淀んだ水が溜まっている。それが一気に流れていくのが好きだった。
決壊し、解放され、走り出す。
淀みの中で蓄えた力が爆発して全てが、動き出す。

『宇宙よりも遠い場所』

日記

1/7

 留学へ旅立つ日だ。規定重量をややオーバー気味のトランクふたつに、めいいっぱい電子機器を詰め込んだバックパックを持って、わたしは家を転がり出た。わたしの家にはエレベーターがないから、荷物を下に降ろすだけでも重労働。汗がとめどなく溢れていく。後悔先に立たずとはこのことで、玄関を開けて数m、すでにわたしは荷造りをした過去の自分を恨んでいた。さすがにこの量の荷物をかかえて、電車を乗り換え羽田まで行く気力はない。それを見越して直通バスを予約していたものの、運搬に必要な負荷を考慮することができず、いきなり乗り遅れてしまった。前途多難な旅の幕開けである。

 気と予約を取り直し、なんとか羽田空港に着く。ここで一緒に留学へ行く友人たちと待ち合わせていたのだが、どうやらひとり寂しく来たのはわたしだけのようだった。やるせなさを覚えながらも、せっかくだからと重荷とともに第三ターミナルを彷徨くことにする。ここに来たのは数年ぶりだ。多くのひとにとって、海外との玄関口とは成田国際空港を指すだろう。かくいうわたしもそのひとりで、羽田空港から国際線に乗り込むのは今回が初めてのことだった。第三ターミナルに限ると、前回来たのがおそらく初めてであり、それも友人の見送りという名目でだ。それがコロナの前だったか後だったかは覚えていない。ただし空港は閑散としていた。羽田お得意の日本橋を模したような建築を仰ぎながら、そのときのことを思い出そうとするも、思い浮かぶのはそこに誰がいたかと、ゴム膜が上から握られたような屋根から、燦々と差し込む明光のことばかりだった。そのときはひとたびの別れに寂しさを感じていたはずなのだけれど、振り返るとこれだ。それだけの月日が立ったのだ。そして時間は暴力的なまでに、なにもかもを洗い流していく。

とても綺麗な空港。

 なんとかチェックインを済ませて、保安検査場も潜り、ひと息をつく。自販機をまえにし、これを見るのも次は半年後だぜと軽口を叩くと、友人たちからは苦笑いされてしまった。しかし、だ。いつでも心と夜道を照らしてくれる、最近は特にお高くとまるようになってきたインスタントオアシスを、日常的に見かけなくなるというのはちょっと心細いと思うのだ。それほどにこいつらはわたしたちの日々に侵食している。わたしは170円を投入し、綾鷹にしばしの別れを告げることにした。それにしても値上がった。はじめて綾鷹が陳列されたときは、130円か140円だったはずだ。それを考えるとずいぶんと立派になったものだ。そんな立身出世した綾鷹をお守り代わりにし、綾鷹みたいになれるようにという願いを込めて、いよいよ機内に乗り込んでいく。

-*-

演習課題 - 留学へ旅立つ日の日記を、最後の文の続きから書き継いでください。

-*-

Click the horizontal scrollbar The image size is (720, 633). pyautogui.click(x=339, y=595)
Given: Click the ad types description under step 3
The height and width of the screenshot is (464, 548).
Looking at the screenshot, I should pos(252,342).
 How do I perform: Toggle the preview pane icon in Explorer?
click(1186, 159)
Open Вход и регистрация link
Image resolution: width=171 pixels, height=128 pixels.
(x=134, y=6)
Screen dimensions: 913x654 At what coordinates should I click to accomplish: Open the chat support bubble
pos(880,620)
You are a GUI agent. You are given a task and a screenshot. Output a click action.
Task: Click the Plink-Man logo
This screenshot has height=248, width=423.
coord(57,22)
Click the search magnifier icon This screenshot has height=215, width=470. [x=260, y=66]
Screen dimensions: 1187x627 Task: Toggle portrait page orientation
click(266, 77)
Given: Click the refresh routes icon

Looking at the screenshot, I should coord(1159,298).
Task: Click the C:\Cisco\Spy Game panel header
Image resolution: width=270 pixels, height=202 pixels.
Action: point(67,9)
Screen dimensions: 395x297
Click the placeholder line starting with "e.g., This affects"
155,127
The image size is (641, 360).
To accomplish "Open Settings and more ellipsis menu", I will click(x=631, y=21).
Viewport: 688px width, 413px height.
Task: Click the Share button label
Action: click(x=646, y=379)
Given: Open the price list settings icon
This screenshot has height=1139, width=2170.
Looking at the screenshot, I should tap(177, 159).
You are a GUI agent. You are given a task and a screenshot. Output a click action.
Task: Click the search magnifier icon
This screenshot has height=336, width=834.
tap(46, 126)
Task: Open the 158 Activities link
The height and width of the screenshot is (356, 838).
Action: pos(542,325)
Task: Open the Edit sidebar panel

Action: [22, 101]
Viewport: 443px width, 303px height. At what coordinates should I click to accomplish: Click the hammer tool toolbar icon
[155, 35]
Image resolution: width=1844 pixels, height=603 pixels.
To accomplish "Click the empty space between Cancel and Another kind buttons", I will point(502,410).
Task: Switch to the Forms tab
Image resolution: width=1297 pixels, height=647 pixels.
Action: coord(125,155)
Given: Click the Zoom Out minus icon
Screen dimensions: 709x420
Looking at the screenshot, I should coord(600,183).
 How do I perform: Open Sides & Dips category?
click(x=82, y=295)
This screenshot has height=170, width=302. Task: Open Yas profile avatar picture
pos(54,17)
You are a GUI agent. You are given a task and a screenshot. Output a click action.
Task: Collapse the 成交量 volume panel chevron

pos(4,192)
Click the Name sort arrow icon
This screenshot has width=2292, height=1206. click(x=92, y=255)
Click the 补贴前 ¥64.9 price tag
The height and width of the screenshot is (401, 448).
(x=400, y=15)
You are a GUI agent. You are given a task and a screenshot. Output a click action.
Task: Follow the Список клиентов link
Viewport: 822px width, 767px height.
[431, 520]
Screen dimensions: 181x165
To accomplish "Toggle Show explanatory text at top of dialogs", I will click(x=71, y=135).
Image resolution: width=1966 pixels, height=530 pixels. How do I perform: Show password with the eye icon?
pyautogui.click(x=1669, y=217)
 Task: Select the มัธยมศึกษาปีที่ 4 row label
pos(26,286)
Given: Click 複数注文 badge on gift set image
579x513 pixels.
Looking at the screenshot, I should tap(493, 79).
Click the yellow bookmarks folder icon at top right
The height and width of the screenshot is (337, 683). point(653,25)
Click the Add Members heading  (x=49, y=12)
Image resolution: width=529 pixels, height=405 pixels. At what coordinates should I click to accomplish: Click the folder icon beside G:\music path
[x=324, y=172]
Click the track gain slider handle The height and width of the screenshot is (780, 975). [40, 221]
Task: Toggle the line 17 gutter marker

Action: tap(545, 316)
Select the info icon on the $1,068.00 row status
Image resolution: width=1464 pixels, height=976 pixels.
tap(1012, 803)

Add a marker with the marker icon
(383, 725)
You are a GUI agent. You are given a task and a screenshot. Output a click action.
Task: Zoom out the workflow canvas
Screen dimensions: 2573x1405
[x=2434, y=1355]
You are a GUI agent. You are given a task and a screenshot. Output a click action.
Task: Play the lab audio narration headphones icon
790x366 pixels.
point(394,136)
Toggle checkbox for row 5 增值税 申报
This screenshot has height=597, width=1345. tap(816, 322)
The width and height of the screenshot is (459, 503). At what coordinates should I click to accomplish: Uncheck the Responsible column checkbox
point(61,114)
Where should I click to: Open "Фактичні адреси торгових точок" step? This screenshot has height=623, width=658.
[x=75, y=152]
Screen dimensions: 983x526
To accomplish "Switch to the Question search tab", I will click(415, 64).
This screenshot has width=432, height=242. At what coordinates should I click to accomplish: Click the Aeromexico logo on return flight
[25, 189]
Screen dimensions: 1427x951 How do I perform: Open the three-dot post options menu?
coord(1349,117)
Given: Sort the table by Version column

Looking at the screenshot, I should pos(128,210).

-*-

解答 -
 フライトはまず、イスタンブールまで13時間と少し、そしてトルコはイスタンブールにて目的地であるストックホルム行きの便にトランジットする。ずいぶんな長旅だと思うのだが、まだ満足されない方がいるようで、乗り込んだあとに出発が一時間弱遅れることがアナウンスされた。どうせなら乗り込むまえにに決めてくれればいいものの、空港の状況を鑑みると致しかたがないのだろう。まあ遊び道具はいくつも持ってきている。持久戦ならどんとこいだ。隣に座っていたお兄さんが、がさごそとSwitchを取り出したのを見て、こちらも負けじとSwitchで耐久戦を始めることにした。勧められたパラノマサイトを起動する。進めていくと、七不思議をモチーフにした、異能力看破推理ADVらしいということが分かる。ロールプレイする先が、呪術師ではなく呪物側であるというメタ的な設定がなかなか面白くて、オープニングが終わるまでひと息にプレイしてしまった。このタイミングで乗り込んでから2時間すぎほど、動き始めて1時間半がたち、機内最初のご飯が配られ始めた。

 海外に行くときの楽しみのひとつに、機内食がある。ただそれは純粋な楽しみではなく、どちらかといえば本日の給食は〜? と二時間目の終わりくらいにカレンダーを見に行く小中学生の楽しみに近い。機内食は航空会社によって、さらには発着陸の空港によって、出されるものが千差万別に存在するからだ。出される機内食によって、航空会社の格が分かる。今回は当たりの航空会社だった。事前に配られたメニューには、ふたつのオプションが書かれていた。チキンオアフィッシュではない、ターキッシュオアジャパニーズだ。メニューの内容を見て、一度目の機内食にはジャパニーズを選択する。主食はぽん酢とチキンの団子で、食べてみるとほのかに梅の味がするという、お初にお目にかかるがたしかに親しみのある味だった。さらには外資系航空会社の機内日本食あるある、謎のそばもついている。『よりもい』でもキマリたちが、「これってそば〜?」と声をあげていたことを思い出す。そばにしてはグリーンモンスター並みのベタ緑なそれは、しかしそばとしかいえない。お得だなと思ったのは、隣の客がビールを注文したときだ。ハイネケン一缶が手渡されていた。エコノミーでフリーにビールが頼めること、さらには一缶まるまる手渡される豪勢さ。なかなかに太っ腹な会社だ。

大根おろしにびっくりした。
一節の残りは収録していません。